**Given records**
□ □ □

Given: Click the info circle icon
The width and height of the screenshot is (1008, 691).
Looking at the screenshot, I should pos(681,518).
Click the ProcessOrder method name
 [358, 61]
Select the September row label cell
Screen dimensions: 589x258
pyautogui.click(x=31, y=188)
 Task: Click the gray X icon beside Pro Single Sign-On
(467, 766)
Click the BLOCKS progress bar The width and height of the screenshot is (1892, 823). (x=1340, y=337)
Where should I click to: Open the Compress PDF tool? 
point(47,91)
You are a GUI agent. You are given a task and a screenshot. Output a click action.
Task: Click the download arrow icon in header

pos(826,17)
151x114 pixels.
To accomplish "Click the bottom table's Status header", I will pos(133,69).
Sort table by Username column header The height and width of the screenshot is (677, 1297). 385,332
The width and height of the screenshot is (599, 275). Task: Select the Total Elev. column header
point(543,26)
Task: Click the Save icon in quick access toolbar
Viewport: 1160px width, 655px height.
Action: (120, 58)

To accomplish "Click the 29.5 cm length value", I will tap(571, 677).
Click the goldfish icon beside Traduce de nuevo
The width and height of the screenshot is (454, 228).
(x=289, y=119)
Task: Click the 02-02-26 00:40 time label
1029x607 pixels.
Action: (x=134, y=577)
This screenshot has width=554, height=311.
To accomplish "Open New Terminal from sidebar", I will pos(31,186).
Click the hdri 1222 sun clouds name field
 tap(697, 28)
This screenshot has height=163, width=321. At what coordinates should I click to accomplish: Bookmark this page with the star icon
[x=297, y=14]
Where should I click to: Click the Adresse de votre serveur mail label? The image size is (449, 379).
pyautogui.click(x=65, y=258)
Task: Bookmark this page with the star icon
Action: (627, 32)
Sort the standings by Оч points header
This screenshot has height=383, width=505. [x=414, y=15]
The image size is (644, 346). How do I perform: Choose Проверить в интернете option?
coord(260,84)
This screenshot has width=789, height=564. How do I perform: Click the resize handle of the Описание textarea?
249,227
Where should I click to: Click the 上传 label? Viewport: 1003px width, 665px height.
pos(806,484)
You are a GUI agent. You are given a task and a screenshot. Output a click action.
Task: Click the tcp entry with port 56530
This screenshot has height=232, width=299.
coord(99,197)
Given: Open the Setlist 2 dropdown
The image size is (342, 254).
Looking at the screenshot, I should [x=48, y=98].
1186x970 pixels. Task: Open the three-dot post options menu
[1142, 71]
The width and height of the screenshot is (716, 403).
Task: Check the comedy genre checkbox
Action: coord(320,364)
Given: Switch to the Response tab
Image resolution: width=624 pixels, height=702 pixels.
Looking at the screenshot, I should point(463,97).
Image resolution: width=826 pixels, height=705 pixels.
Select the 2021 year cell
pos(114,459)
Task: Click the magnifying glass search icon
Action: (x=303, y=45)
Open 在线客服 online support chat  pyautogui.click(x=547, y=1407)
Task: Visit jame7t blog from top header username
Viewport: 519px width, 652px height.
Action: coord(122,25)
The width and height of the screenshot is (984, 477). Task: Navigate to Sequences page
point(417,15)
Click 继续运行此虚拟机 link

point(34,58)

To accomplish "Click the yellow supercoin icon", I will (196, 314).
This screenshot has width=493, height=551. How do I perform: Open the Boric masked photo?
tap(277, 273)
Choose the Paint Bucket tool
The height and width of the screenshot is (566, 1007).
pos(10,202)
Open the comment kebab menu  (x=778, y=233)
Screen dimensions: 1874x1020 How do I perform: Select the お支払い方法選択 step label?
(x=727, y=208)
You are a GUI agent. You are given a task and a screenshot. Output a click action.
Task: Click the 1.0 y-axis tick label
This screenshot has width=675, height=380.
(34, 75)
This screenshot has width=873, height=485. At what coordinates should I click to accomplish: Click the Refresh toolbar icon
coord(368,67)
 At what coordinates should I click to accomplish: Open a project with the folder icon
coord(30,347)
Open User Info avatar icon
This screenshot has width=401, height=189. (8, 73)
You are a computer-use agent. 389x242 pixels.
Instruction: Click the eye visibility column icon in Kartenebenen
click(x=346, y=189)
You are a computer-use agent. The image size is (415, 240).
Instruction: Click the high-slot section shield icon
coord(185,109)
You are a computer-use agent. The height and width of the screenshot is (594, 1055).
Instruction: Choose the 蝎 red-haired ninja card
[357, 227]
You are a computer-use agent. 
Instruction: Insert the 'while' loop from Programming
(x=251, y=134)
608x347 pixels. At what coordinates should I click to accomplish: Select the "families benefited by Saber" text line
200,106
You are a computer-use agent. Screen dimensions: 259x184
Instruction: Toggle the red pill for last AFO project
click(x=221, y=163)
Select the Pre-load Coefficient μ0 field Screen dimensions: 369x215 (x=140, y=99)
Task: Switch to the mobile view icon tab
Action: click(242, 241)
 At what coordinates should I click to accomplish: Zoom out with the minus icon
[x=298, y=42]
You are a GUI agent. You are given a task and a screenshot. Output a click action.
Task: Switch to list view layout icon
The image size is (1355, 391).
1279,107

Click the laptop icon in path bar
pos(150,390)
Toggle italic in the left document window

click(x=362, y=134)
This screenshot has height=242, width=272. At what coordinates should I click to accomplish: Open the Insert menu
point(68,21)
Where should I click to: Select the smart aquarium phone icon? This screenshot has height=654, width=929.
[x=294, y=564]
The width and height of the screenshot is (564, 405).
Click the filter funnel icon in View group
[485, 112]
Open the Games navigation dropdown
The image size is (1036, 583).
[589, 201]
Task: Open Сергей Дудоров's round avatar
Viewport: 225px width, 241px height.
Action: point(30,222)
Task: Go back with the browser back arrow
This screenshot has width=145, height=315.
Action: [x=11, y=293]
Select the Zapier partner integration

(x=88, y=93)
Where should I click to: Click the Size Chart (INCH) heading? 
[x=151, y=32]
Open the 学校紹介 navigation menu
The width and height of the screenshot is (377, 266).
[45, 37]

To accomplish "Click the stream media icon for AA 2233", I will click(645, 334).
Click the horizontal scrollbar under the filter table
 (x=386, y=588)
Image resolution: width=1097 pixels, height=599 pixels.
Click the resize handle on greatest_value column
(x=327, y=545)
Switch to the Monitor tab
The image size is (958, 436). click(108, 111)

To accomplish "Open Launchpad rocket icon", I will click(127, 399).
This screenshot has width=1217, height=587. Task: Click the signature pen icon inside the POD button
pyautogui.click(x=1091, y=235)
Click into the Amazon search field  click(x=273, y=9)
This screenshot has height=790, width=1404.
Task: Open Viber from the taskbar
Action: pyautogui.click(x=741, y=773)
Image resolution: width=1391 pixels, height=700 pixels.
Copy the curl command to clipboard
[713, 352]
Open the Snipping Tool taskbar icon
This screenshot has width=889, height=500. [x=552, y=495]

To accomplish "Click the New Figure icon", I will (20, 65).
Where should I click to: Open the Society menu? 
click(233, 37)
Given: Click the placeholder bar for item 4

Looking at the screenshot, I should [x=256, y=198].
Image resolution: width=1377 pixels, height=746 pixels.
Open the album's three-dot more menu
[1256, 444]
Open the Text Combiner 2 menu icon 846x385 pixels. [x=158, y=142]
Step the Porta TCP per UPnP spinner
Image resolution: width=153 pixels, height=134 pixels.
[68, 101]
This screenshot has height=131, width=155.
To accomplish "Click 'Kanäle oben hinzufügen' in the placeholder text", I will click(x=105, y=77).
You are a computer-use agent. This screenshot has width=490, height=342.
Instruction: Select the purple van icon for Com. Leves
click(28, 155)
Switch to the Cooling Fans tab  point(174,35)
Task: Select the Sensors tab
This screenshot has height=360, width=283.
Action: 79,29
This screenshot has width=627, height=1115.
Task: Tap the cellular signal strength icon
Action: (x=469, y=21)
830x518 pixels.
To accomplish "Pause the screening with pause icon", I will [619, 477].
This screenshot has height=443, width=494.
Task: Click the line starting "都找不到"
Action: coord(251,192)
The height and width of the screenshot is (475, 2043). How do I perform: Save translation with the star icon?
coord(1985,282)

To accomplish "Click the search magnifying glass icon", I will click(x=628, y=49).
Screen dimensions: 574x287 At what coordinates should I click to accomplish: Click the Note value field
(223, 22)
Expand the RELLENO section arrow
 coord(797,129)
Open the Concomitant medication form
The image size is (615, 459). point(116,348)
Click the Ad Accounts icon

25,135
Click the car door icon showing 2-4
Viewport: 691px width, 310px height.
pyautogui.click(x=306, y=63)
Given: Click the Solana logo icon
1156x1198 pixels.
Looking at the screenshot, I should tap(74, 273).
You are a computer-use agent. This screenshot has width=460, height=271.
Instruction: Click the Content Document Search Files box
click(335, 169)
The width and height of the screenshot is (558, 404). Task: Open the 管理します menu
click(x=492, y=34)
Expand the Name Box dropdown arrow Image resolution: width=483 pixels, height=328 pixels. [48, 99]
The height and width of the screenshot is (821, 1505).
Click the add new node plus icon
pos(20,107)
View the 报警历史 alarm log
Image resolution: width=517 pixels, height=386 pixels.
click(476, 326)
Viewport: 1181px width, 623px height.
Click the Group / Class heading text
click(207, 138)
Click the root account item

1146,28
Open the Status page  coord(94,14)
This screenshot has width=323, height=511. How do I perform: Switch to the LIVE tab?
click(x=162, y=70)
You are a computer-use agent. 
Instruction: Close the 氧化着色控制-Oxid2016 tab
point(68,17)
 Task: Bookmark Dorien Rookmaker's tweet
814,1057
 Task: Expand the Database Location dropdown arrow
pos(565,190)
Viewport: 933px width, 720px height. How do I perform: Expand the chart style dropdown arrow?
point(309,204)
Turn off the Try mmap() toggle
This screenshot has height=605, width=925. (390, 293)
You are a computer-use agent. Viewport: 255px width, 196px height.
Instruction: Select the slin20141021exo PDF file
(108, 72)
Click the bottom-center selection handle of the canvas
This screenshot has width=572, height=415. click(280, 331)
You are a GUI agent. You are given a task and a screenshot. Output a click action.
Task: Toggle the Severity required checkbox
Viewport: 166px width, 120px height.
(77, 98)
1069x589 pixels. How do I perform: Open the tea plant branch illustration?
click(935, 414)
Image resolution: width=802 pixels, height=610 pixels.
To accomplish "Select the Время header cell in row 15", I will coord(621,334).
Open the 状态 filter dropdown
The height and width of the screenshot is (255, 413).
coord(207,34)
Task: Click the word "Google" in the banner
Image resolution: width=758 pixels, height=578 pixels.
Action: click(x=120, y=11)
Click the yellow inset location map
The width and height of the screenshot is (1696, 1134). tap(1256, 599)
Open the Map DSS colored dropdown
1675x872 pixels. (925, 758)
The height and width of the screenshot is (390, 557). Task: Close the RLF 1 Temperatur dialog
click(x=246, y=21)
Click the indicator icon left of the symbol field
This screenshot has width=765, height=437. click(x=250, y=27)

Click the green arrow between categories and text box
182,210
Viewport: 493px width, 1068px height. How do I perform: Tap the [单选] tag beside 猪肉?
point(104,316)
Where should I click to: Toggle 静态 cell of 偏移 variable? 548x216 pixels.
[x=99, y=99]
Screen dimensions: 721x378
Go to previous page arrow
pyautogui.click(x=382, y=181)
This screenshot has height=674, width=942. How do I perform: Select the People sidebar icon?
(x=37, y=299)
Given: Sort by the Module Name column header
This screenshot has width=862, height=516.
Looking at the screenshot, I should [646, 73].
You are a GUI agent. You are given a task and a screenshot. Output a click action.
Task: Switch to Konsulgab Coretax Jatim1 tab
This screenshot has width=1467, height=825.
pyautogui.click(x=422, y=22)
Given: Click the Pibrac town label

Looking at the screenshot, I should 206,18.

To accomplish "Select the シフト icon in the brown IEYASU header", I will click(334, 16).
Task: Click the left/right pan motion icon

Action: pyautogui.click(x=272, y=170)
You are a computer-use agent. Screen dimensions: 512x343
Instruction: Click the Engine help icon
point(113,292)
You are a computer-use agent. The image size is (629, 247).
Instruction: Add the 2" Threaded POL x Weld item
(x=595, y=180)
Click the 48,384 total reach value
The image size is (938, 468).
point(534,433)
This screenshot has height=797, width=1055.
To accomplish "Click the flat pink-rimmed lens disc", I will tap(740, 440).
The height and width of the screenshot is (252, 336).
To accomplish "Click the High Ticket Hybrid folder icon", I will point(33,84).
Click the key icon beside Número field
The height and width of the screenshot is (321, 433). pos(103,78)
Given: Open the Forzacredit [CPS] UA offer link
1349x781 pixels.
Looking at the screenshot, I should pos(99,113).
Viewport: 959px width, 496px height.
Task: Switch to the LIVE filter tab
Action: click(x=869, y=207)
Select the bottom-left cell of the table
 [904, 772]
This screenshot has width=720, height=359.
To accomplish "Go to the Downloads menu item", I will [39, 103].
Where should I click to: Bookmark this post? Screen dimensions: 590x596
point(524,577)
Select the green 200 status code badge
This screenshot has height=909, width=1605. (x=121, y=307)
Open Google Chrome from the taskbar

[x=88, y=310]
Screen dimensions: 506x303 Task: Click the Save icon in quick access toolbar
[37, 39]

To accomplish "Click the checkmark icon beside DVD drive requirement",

□ □ □

**Task description**
Beginning with the line that contains "The image size is (938, 468).", quote each line exactly through the last line of the entries above, and nothing beyond them.

**Result for this task**
The image size is (938, 468).
point(534,433)
This screenshot has height=797, width=1055.
To accomplish "Click the flat pink-rimmed lens disc", I will tap(740, 440).
The height and width of the screenshot is (252, 336).
To accomplish "Click the High Ticket Hybrid folder icon", I will point(33,84).
Click the key icon beside Número field
The height and width of the screenshot is (321, 433). pos(103,78)
Given: Open the Forzacredit [CPS] UA offer link
1349x781 pixels.
Looking at the screenshot, I should pos(99,113).
Viewport: 959px width, 496px height.
Task: Switch to the LIVE filter tab
Action: click(x=869, y=207)
Select the bottom-left cell of the table
 [904, 772]
This screenshot has width=720, height=359.
To accomplish "Go to the Downloads menu item", I will [39, 103].
Where should I click to: Bookmark this post? Screen dimensions: 590x596
point(524,577)
Select the green 200 status code badge
This screenshot has height=909, width=1605. (x=121, y=307)
Open Google Chrome from the taskbar

[x=88, y=310]
Screen dimensions: 506x303 Task: Click the Save icon in quick access toolbar
[37, 39]

To accomplish "Click the checkmark icon beside DVD drive requirement",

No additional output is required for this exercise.